As much as I try not to, I feel hurt by the fact they so easily shelled out money for my brother and that it was such an easy decision to know that they won't be helping me in any way. His reception was huge by the way.
It's also completely appalling that they would have any doubts as to whether I'd cancel the wedding. I've known my fiancé for years and years and marriage is a decision I have never EVER taken lightly.
On the other hand, his wedding was set just months after he started dating his now wife.
So, since I didn't pray about it and receive a godly confirmation they think there's a good likelihood it won't happen!? I don't have a history of canceling or backing out of things, especially something important that I've made up my mind about and am in 100%.

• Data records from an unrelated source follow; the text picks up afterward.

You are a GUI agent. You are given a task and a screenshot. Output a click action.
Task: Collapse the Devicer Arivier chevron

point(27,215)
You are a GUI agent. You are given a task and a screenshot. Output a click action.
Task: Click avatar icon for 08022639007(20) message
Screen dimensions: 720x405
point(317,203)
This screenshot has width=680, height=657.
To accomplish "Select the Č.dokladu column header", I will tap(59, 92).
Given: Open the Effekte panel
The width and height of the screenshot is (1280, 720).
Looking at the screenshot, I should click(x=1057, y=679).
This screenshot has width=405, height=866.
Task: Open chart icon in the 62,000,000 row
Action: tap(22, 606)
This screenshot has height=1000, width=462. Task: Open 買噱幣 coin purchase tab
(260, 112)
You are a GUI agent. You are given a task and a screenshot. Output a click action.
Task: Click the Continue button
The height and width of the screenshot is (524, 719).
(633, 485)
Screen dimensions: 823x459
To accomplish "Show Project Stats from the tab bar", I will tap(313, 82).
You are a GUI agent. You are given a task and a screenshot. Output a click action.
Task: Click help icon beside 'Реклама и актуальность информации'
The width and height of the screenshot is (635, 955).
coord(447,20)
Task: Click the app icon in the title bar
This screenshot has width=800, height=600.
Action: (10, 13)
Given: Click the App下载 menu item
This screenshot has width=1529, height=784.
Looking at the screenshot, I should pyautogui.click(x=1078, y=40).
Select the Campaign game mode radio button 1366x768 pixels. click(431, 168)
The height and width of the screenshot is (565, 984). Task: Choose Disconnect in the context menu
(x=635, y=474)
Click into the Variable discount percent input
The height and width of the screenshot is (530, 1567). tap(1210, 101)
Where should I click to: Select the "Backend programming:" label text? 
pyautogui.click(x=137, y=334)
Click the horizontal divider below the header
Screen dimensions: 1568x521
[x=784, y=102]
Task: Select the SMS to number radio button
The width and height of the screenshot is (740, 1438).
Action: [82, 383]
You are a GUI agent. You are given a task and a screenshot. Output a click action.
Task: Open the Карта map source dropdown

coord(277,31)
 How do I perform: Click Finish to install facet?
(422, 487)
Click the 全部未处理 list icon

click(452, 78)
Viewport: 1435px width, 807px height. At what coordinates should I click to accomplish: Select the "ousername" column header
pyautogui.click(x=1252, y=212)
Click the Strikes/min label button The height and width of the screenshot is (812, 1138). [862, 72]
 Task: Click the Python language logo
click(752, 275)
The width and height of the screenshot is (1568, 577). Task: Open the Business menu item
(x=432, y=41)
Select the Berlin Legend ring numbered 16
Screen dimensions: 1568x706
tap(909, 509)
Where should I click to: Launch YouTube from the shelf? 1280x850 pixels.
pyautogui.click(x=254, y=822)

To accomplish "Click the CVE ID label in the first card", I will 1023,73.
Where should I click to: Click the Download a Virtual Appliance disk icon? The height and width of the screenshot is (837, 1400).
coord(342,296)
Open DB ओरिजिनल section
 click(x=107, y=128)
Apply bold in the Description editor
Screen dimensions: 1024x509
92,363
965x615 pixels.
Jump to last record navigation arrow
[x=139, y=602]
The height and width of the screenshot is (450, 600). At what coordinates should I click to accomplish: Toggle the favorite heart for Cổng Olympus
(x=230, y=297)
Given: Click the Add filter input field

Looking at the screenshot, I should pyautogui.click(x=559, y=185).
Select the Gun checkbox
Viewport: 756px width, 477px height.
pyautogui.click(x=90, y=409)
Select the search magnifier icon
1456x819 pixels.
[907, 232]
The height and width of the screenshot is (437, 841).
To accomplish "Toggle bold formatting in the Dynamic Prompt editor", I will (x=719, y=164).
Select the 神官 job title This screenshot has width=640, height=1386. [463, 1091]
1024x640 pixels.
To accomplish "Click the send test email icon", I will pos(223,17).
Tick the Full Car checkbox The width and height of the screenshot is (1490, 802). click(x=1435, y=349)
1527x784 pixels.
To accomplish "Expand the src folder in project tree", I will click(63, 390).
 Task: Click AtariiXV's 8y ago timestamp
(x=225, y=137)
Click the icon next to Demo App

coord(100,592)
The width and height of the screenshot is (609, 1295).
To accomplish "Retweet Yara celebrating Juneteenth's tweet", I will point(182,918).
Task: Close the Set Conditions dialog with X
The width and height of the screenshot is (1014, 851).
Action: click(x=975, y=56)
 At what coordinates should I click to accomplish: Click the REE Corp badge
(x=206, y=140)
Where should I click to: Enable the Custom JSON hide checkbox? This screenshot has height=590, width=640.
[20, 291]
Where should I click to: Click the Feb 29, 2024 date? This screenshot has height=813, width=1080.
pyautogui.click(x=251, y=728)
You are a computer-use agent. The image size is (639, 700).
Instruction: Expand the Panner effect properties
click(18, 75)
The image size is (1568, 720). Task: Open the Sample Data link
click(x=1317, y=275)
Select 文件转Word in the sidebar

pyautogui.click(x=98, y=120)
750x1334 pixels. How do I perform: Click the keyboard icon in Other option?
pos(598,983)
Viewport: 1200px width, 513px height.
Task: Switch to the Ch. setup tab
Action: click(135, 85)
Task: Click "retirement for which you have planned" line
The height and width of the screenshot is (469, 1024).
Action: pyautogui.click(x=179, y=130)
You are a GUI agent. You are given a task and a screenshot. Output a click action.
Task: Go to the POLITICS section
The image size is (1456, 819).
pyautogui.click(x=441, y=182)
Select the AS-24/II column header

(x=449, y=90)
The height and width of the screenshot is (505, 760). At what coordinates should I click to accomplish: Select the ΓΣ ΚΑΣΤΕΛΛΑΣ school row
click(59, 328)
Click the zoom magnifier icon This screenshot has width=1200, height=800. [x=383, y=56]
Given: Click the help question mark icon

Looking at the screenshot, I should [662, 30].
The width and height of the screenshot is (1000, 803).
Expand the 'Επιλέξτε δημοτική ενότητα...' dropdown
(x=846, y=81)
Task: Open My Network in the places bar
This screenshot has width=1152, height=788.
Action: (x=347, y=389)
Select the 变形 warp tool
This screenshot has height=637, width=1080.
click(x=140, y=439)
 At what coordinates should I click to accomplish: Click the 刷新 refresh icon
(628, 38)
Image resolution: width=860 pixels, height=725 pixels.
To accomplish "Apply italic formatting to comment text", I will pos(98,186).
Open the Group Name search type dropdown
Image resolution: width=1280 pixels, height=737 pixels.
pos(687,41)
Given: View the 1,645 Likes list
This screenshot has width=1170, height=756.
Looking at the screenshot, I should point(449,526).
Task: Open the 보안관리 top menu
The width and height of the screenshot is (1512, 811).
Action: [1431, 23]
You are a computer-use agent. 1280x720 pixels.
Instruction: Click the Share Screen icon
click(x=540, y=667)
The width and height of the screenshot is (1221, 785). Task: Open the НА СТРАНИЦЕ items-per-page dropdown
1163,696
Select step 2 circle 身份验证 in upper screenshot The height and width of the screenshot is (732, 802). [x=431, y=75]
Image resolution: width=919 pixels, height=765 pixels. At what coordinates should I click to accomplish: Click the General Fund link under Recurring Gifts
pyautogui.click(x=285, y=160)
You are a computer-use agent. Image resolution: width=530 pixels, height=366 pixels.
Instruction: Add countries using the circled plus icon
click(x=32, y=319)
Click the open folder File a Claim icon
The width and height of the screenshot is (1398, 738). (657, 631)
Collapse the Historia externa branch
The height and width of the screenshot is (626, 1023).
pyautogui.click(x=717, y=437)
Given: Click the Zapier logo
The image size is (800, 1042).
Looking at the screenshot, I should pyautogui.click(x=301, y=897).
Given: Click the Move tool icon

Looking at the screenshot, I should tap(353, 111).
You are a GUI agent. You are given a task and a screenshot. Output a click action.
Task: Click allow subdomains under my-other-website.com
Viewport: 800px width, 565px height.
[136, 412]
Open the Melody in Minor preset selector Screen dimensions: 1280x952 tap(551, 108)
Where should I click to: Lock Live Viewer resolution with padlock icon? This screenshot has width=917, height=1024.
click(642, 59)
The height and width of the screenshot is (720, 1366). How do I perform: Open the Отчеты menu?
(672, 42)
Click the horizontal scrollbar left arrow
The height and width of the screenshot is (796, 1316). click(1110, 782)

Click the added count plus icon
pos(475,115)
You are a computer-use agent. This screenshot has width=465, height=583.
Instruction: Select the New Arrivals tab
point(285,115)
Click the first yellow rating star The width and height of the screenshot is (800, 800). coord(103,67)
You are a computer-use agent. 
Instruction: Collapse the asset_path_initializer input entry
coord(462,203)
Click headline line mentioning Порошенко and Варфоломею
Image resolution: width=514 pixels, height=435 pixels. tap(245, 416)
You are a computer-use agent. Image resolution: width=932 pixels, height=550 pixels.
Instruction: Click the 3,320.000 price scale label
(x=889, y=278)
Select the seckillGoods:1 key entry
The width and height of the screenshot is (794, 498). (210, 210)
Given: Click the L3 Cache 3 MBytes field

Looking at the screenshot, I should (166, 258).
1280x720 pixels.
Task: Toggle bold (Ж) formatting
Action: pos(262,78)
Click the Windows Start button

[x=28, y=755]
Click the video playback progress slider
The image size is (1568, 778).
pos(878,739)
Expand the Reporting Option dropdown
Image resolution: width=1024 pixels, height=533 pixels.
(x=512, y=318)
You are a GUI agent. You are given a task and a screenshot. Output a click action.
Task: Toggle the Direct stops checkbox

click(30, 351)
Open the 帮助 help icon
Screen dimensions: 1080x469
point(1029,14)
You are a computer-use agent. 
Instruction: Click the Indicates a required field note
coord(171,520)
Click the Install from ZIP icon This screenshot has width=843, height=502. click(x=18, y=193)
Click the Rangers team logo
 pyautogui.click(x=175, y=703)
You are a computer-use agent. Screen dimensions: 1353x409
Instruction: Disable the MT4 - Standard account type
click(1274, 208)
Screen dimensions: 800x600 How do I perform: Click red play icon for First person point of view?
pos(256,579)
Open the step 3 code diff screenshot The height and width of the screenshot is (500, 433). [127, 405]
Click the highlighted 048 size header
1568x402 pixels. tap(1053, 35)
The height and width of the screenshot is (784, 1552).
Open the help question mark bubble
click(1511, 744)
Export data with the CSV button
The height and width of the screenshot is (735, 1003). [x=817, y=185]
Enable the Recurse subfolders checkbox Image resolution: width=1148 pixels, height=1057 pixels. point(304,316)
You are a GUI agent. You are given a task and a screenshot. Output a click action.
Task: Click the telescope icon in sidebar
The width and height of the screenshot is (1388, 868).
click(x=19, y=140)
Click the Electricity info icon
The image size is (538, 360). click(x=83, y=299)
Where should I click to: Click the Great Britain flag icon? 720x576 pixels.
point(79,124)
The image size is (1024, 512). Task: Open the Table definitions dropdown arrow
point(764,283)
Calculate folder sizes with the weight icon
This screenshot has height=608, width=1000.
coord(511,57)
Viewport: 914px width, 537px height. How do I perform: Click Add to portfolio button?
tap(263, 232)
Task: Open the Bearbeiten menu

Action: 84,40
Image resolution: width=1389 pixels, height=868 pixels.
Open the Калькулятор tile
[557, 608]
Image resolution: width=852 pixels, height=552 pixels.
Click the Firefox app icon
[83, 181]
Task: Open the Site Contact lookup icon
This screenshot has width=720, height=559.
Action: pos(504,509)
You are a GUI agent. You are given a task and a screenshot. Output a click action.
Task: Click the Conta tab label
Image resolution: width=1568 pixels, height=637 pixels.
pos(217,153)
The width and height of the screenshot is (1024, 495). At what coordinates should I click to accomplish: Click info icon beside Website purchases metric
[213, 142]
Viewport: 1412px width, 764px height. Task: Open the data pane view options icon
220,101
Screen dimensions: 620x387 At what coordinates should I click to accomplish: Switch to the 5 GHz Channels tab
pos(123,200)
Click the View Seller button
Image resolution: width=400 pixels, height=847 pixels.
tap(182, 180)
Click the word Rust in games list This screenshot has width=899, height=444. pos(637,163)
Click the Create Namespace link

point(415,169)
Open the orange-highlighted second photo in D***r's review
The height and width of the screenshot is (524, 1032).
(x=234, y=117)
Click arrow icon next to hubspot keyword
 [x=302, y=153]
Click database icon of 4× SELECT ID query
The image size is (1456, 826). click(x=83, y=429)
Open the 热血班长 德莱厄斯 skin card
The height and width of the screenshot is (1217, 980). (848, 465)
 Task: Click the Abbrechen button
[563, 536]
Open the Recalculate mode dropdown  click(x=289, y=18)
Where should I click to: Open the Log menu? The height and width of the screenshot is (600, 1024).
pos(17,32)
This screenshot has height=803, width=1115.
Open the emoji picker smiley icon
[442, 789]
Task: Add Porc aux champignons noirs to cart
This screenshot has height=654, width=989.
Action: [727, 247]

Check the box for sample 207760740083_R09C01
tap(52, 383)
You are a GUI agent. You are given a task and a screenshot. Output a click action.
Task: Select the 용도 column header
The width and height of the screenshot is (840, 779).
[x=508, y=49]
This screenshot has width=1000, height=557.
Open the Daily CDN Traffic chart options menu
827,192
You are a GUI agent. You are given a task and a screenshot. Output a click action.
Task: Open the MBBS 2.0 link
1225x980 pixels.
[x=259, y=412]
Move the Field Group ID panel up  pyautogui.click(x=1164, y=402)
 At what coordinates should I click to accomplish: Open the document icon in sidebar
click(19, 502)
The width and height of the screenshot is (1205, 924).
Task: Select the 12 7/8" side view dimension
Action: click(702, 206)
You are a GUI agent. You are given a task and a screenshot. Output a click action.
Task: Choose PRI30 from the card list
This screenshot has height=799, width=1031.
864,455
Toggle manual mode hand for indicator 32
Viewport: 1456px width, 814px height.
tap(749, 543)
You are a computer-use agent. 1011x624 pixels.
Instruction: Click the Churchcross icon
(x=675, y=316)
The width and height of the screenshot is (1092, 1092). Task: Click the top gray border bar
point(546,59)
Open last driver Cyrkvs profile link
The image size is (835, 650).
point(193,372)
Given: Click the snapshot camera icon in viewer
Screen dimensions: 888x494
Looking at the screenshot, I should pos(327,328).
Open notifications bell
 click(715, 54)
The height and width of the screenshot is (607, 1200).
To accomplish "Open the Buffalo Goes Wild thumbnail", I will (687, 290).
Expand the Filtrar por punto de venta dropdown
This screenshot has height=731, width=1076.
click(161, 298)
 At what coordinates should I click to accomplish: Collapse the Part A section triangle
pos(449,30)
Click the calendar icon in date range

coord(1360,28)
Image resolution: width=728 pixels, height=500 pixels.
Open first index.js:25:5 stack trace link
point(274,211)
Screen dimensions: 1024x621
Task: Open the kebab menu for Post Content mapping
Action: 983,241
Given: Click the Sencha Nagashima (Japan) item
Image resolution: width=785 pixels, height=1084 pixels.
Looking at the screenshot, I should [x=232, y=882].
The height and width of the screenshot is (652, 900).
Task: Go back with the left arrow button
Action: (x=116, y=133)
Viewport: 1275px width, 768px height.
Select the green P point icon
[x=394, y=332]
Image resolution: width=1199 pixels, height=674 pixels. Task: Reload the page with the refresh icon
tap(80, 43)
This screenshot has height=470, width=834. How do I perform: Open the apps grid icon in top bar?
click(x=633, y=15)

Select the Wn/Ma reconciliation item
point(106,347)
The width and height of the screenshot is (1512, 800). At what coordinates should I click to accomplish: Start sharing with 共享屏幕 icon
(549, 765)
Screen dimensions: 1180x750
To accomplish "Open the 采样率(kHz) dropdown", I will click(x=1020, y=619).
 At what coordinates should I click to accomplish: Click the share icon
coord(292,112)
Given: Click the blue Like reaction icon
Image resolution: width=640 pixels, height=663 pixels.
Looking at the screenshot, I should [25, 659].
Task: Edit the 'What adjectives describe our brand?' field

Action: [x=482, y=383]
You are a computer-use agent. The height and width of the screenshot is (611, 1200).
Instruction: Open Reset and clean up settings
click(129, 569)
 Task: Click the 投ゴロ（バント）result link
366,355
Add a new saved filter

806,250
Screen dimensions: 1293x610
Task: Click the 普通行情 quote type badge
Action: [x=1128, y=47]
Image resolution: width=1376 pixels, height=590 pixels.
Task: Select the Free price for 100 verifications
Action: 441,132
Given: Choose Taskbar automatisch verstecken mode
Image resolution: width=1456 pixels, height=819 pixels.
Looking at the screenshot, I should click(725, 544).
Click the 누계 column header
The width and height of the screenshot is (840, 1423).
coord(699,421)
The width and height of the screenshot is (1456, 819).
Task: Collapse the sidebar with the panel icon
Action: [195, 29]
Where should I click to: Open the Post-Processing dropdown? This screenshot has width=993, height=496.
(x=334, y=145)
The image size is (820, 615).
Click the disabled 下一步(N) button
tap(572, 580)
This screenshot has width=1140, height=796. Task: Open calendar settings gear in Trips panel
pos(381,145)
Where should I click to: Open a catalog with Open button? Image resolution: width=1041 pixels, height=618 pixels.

Yes, I realize my attitude may come across as entitled. It just hurts to know that they bend over backwards for the TBM wedding, and shirk off mine, including the validity of my commitment.
Any advice out there to help me let go of these negative feelings? I'm hurting no one but myself, but the favoritism between me and my brothers goes way back and this is but one of the many times I have been treated lowly in comparison to my brothers.
I know one family who said they would pay for temple wedding/reception costs only. One daughter had her ring ceremony (post temple dealing) and reception at what many consider the finest dining (or at least highest cost) in the SL Valley. They spent a total of $80,000+ when all was said and done. It was the most beautiful ceremony and reception I had ever attended. The other daughter chose to marry a non member and her parents wouldn't even attend. Her and her husband got married at the courthouse, just the 2 of them. I can't imagine how hurtful that would have been. It breaks my heart.
I should be grateful I have parents who respect my fiancé, and are happy for me. They'll attend the wedding.
But Christ almighty. Every year I watch them give at least $25,000 to LDS Inc! My father should be retired by now!
I feel like it may be healthy to be angry and hurt. Emotions are important and valid. I just know I can't hold on to these feelings.
Advice? Stories? Am I completely a b*t*h for feeling this way? I'd truly like to hear some feedback.
And if we end up doing JOP and having no honeymoon, I'd still feel like the luckiest woman in the world because I found the man I want to grow old with and be with for the rest of my life, and he is so amazing. Waiting and watching everyone else my age get married a decade ago was tough, but I'm telling you--- it paid off!!!!!